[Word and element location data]
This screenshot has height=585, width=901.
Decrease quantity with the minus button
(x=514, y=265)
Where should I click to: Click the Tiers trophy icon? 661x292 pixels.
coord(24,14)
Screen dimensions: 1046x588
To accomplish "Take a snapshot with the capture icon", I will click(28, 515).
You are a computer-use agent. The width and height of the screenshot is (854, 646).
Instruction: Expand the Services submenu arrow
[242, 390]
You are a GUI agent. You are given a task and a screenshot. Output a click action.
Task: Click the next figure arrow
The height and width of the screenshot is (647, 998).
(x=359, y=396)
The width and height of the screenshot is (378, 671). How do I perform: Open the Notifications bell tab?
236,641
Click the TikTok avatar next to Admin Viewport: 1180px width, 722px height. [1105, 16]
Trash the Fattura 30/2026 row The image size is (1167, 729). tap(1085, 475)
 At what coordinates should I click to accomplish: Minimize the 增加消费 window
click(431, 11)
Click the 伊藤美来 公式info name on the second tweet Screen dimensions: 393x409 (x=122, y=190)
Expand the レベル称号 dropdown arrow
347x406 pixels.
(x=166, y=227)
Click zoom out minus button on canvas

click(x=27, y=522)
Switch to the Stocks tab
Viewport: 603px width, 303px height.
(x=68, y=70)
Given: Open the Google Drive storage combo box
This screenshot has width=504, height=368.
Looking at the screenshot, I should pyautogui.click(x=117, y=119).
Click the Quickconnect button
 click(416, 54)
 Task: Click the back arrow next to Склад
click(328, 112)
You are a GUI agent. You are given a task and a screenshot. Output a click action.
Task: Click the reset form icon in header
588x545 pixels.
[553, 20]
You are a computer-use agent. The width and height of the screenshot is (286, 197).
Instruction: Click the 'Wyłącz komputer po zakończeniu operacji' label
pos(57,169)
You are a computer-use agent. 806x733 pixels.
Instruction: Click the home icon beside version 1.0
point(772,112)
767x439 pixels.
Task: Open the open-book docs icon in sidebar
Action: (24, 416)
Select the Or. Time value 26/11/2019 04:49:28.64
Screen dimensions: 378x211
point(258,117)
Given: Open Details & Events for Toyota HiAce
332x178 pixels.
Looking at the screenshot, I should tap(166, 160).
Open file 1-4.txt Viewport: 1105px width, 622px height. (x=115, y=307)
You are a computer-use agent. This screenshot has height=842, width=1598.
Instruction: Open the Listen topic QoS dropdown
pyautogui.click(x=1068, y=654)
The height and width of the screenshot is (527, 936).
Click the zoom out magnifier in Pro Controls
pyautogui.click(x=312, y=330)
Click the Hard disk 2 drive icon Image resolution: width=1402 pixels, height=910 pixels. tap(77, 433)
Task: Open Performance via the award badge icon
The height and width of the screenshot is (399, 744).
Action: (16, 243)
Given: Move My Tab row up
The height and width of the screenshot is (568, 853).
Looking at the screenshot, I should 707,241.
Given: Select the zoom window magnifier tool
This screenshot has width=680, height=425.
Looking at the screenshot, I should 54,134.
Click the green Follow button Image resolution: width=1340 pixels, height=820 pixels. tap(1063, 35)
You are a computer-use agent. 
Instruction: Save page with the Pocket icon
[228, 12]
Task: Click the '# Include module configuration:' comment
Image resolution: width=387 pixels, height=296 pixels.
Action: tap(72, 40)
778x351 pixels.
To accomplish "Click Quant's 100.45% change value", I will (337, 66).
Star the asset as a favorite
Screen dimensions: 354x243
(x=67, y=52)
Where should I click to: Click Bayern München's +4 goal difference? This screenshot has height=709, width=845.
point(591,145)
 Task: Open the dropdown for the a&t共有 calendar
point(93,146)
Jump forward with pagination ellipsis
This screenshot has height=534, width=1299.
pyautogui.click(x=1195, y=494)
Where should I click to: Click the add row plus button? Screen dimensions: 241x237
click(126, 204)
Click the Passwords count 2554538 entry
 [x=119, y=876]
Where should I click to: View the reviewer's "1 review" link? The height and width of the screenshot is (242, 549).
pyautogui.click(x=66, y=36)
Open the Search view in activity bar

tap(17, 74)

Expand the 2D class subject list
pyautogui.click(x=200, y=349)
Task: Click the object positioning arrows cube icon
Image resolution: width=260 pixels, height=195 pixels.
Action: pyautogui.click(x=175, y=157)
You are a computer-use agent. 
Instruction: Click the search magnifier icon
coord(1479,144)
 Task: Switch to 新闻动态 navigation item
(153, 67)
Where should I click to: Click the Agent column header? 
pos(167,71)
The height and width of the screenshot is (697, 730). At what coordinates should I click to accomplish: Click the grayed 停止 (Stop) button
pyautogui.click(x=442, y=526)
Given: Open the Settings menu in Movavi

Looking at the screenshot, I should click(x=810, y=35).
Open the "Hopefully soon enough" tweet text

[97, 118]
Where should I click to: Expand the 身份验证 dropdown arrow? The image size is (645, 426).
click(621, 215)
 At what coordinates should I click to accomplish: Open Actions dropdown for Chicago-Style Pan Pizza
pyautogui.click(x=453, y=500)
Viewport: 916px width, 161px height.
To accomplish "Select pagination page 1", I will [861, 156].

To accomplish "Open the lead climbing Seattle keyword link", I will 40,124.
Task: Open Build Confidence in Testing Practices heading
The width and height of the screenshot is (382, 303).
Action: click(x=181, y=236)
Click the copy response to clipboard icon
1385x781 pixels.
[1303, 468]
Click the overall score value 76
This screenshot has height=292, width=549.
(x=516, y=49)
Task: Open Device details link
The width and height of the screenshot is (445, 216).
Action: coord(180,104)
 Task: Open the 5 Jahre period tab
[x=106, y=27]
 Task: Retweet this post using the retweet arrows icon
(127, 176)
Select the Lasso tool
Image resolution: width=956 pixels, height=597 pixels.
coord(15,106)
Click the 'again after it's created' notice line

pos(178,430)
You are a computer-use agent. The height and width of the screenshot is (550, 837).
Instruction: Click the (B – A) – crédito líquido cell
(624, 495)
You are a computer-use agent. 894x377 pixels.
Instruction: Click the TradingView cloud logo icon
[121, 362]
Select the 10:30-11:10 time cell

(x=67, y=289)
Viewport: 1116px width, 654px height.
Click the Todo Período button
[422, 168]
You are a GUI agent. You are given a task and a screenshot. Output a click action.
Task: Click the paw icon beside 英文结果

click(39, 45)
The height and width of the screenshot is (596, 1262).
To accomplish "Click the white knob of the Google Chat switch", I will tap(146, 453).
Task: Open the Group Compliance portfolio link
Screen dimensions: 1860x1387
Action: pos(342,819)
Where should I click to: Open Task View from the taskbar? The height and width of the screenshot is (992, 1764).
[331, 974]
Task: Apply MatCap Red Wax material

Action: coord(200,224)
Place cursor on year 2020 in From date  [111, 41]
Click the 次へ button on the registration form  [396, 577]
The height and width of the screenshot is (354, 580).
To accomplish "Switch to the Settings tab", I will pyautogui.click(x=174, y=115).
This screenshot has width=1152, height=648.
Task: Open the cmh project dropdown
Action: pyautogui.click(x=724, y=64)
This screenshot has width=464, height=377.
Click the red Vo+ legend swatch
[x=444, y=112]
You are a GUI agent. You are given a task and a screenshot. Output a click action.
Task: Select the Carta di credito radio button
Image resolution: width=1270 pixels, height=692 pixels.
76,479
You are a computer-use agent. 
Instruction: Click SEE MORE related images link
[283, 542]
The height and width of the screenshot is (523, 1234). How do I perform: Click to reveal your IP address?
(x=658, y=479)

> **Exercise description**: Report every line in the records above that contains the string "link", copying each line in full. Case counts.

> **Completed task**:
Where should I click to: View the reviewer's "1 review" link? The height and width of the screenshot is (242, 549).
To accomplish "Open the lead climbing Seattle keyword link", I will 40,124.
Task: Open Device details link
Task: Open the Group Compliance portfolio link
Instruction: Click SEE MORE related images link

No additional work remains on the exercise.